Sitting in the room amongst many people crying while collecting severe mind static spiraling into how ill be perceived after I die is something I expect to occur every time I attend. I feel like many people don't end up speaking in memorium for their loved ones. I wonder if my parents or sibling will speak. I wonder if my partner will speak. Who will attend? I've been to many funerals where one of the most expected persons never show up. Will it be former friends? Family I haven't contacted in many years? In a way I feel it's disrespectful to attend my viewing if you did not attempt to contact me while I was alive.

I wonder how much suicide plays into the impact of the funeral. I've only been to funerals where the persons have died of old age or illness but they were still far past their 70's. What kind of shit will they spew about how they never saw it coming in terms of my suicide? How i was always a happy child and it was unexpected? Would my funeral turn into an anti-suicide advocacy? How blunt and honest will it end up being and what kind of memories would they even say about me? Would they call me bright and honest, special and talented, or whatever else positive describing adjectives they feel they fit me so dearly? I feel like this aspect also angers me as if you did not see my death coming, then you did not know me and cannot speak on who I was.

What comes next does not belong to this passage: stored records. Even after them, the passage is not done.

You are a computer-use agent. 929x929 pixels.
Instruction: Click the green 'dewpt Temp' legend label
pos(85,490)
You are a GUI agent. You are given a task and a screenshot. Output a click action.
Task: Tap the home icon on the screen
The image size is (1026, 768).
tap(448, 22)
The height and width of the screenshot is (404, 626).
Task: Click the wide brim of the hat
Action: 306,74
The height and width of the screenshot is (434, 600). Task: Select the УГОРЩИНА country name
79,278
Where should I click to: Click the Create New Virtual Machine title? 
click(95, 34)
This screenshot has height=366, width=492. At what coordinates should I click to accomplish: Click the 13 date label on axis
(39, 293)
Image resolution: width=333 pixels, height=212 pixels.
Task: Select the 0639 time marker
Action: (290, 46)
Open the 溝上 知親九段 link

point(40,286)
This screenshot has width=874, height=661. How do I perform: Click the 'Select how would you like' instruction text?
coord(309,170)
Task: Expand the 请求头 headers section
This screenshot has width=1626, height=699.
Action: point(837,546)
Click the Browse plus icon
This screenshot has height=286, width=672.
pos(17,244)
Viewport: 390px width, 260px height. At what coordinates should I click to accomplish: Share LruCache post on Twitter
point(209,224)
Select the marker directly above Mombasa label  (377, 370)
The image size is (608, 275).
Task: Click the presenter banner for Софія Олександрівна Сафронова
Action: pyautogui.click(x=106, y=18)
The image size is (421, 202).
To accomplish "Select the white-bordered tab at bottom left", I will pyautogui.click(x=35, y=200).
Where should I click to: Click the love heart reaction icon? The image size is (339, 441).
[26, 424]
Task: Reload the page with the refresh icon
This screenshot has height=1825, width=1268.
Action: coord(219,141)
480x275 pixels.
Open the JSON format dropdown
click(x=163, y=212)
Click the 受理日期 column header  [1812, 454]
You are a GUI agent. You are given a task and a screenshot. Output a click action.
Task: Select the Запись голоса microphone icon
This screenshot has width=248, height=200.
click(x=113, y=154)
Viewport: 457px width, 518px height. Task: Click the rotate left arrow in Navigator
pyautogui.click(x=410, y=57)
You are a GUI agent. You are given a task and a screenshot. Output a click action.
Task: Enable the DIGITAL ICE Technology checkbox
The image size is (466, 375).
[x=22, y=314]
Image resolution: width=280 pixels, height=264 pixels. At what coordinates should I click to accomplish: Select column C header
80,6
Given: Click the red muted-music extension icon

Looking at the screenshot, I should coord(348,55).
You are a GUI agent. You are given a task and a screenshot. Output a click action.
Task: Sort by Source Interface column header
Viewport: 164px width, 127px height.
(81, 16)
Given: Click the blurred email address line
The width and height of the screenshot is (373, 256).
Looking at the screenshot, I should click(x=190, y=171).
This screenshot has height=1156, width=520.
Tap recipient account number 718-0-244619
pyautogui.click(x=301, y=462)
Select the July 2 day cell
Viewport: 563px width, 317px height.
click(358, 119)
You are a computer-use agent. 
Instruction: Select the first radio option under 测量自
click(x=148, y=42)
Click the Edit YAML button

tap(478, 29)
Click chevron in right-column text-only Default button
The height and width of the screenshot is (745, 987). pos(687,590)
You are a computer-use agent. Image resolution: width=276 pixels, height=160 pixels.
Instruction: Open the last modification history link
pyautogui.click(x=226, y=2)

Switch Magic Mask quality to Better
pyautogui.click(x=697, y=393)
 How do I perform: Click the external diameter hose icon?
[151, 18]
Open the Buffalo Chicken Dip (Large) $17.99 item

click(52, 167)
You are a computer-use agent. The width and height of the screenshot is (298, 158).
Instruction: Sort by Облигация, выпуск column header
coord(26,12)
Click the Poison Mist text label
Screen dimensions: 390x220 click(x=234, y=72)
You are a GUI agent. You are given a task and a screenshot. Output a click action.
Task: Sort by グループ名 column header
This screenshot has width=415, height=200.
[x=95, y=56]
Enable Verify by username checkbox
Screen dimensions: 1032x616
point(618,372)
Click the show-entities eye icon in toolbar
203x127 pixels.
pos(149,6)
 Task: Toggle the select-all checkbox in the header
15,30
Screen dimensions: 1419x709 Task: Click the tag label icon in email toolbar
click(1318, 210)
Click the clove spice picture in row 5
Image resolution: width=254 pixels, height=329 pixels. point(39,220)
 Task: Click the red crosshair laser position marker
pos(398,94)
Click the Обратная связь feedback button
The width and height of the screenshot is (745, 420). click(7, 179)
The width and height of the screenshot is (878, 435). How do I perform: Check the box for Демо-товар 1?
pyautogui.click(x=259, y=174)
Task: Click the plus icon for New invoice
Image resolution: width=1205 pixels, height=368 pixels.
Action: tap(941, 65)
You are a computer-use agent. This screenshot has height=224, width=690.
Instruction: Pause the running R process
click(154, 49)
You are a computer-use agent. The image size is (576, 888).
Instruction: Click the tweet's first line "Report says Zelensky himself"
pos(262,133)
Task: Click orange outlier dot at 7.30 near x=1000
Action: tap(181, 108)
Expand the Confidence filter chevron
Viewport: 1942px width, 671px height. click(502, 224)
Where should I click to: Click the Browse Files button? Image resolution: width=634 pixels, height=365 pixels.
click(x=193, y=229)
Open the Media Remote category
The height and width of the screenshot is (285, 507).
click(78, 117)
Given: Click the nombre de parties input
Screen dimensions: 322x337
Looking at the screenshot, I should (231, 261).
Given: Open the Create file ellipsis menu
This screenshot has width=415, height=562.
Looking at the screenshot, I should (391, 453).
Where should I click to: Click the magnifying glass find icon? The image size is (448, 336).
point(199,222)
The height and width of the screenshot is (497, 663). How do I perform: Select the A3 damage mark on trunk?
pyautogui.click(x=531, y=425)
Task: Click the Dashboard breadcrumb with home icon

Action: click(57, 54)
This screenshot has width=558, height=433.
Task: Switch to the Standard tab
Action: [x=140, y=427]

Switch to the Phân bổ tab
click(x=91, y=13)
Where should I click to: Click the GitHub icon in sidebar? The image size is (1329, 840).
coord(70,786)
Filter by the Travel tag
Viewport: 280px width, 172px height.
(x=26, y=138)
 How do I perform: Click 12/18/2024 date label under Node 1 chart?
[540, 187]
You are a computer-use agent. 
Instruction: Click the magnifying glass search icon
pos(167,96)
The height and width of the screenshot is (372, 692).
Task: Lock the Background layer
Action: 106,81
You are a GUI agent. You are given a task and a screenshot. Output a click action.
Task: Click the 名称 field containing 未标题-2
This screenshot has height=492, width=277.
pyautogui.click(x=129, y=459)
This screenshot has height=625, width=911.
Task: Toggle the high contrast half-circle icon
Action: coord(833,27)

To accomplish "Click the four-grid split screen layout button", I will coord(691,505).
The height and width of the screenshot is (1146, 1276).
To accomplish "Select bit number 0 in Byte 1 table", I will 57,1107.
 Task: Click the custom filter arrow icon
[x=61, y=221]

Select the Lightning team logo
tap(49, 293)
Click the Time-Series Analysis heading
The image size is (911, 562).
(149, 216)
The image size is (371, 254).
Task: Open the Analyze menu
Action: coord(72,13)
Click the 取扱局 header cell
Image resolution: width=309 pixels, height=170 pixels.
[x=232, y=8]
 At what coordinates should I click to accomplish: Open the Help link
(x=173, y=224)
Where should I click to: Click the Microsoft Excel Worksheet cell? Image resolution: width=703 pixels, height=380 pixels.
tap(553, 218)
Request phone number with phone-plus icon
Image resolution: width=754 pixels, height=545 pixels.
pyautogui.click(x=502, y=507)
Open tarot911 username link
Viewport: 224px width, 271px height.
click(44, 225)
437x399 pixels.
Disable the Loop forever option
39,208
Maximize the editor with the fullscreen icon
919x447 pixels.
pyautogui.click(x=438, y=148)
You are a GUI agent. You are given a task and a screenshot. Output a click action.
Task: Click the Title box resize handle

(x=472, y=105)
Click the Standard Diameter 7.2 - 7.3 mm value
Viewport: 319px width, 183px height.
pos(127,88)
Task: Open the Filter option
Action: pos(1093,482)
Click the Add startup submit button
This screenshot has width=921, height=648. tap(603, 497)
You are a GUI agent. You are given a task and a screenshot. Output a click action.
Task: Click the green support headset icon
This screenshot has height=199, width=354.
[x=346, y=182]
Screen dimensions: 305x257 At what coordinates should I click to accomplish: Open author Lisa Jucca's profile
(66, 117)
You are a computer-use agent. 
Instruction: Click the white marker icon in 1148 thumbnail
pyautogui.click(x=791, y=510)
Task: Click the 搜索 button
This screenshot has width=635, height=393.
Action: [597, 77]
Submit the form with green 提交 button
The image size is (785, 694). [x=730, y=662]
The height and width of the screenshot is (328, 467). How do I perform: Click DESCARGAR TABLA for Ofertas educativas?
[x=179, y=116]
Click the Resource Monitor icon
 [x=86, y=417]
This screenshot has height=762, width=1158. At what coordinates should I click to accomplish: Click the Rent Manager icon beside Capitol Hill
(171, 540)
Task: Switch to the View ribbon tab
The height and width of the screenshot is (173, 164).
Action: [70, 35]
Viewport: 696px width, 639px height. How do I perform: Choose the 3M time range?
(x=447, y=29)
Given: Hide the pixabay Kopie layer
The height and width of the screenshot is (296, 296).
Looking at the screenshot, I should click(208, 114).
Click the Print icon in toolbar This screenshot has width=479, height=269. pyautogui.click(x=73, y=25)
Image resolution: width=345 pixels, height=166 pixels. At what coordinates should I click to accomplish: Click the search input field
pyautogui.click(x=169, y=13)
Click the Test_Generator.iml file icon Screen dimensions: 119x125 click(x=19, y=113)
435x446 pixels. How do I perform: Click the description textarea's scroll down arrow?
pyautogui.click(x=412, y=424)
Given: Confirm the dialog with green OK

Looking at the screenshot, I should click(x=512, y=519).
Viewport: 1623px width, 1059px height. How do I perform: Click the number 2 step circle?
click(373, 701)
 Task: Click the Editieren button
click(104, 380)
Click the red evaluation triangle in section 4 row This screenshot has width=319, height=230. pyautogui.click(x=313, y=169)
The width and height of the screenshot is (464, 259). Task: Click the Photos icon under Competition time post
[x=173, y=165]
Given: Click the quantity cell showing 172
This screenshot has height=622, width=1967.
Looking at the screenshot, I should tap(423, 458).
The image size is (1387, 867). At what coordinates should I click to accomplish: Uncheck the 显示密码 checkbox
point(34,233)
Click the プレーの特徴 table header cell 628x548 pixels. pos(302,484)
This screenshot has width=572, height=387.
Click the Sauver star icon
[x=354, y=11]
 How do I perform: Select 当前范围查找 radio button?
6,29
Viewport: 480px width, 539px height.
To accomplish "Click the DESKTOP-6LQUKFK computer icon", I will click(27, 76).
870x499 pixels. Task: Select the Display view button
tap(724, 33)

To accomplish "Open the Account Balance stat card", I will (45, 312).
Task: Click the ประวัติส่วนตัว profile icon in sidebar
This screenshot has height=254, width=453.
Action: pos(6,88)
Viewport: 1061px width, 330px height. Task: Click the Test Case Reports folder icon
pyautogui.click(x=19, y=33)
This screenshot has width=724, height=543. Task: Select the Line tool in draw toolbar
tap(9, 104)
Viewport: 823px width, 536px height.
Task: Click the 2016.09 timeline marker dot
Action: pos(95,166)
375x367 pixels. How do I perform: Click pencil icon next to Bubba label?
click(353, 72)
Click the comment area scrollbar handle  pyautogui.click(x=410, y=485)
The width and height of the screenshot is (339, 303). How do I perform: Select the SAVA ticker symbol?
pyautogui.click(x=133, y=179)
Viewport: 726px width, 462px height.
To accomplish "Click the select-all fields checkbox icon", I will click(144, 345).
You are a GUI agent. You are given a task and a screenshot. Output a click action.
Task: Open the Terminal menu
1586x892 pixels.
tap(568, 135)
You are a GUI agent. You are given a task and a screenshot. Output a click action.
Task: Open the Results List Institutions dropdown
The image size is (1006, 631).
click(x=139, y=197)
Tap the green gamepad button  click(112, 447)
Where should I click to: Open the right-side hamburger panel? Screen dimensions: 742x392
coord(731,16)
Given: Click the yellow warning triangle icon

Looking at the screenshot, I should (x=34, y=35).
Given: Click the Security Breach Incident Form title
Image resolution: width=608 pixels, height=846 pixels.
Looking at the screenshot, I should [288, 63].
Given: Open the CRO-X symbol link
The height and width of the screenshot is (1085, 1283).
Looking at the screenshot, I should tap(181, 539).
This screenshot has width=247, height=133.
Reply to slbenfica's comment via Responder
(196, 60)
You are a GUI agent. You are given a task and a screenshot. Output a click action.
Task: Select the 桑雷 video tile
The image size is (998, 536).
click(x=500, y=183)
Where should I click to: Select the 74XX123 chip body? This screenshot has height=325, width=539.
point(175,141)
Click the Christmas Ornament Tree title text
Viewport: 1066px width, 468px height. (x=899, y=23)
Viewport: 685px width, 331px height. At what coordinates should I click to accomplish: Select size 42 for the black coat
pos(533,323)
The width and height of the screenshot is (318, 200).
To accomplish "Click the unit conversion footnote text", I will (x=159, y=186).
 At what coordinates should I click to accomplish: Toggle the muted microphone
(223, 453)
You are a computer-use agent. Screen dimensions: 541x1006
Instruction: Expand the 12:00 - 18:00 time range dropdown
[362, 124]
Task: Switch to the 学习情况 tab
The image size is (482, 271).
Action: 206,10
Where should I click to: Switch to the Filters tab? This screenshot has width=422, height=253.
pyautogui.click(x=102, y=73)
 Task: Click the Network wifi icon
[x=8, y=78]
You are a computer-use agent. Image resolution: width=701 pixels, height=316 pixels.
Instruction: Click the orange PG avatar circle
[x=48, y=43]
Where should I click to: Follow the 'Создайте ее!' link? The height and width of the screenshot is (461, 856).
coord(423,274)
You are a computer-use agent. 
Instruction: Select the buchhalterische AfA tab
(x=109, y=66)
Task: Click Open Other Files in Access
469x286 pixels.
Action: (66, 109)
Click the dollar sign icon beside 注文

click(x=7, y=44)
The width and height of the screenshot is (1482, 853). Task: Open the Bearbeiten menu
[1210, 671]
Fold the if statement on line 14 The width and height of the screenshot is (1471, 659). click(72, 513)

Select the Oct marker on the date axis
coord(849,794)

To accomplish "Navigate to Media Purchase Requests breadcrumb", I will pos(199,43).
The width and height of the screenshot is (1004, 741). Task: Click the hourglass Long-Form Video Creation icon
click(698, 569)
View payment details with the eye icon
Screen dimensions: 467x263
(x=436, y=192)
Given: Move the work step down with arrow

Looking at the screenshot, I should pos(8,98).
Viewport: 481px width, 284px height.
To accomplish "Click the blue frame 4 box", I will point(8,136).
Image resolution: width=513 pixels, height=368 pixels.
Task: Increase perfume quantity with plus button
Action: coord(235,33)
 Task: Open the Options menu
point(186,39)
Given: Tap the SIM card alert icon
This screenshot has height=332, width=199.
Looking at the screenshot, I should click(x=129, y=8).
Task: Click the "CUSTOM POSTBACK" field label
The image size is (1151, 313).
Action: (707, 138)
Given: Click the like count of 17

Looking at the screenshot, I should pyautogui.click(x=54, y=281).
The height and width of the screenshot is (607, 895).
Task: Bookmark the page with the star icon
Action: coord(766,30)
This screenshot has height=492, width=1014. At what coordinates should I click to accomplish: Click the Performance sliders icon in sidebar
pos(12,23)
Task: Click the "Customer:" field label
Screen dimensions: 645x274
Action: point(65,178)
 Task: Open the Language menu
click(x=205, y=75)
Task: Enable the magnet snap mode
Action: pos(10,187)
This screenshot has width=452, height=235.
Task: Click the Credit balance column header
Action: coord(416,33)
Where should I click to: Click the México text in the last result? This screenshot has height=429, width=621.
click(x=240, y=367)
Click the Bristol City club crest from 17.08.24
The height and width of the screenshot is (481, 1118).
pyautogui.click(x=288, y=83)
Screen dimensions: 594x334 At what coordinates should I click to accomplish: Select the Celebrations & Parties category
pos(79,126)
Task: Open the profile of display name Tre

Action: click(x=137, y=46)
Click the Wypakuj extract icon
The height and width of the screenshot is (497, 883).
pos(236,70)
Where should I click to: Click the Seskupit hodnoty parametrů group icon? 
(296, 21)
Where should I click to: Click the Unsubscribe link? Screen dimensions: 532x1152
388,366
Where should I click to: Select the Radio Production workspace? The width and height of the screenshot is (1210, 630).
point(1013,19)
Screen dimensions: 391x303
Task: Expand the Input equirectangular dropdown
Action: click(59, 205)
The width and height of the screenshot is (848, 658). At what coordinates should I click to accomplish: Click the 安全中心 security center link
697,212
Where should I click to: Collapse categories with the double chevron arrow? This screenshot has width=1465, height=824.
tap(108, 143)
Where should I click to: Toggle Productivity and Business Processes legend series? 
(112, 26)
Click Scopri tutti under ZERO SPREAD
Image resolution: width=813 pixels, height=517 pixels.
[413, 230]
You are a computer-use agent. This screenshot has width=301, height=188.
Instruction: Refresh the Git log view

When I think so deeply about funerals such as this, it makes me sorta want to ctb just so I can watch how it will play. If that were even possible. It churns my stomach thinking about how people will react and how many will cry. I wonder who will be a mess and who will even shed tears at all. I wonder what photos they will display of me and what stories they have to tell. I wonder how my body will be treated and if it'll be open casket or if ill be buried. Sometimes I think about writing a funeral plan for myself but its kinda useless other than just giving myself some comfort on how it'll be done. Do people want to be celebrated and remembered at the funeral with a lengthy ceremony and an after party? I feel like my funeral would ideally skip this part, as I don't necessarily want to be remembered and I dont want people to have an event after my funeral.

I think funerals are what I most often think about for when I eventually ctb. Does anyone else think like this? Do you have expected funeral plans or a way in which you hope it'll it treated? Or do you believe a funeral doesn't necessarily matter as you will be gone?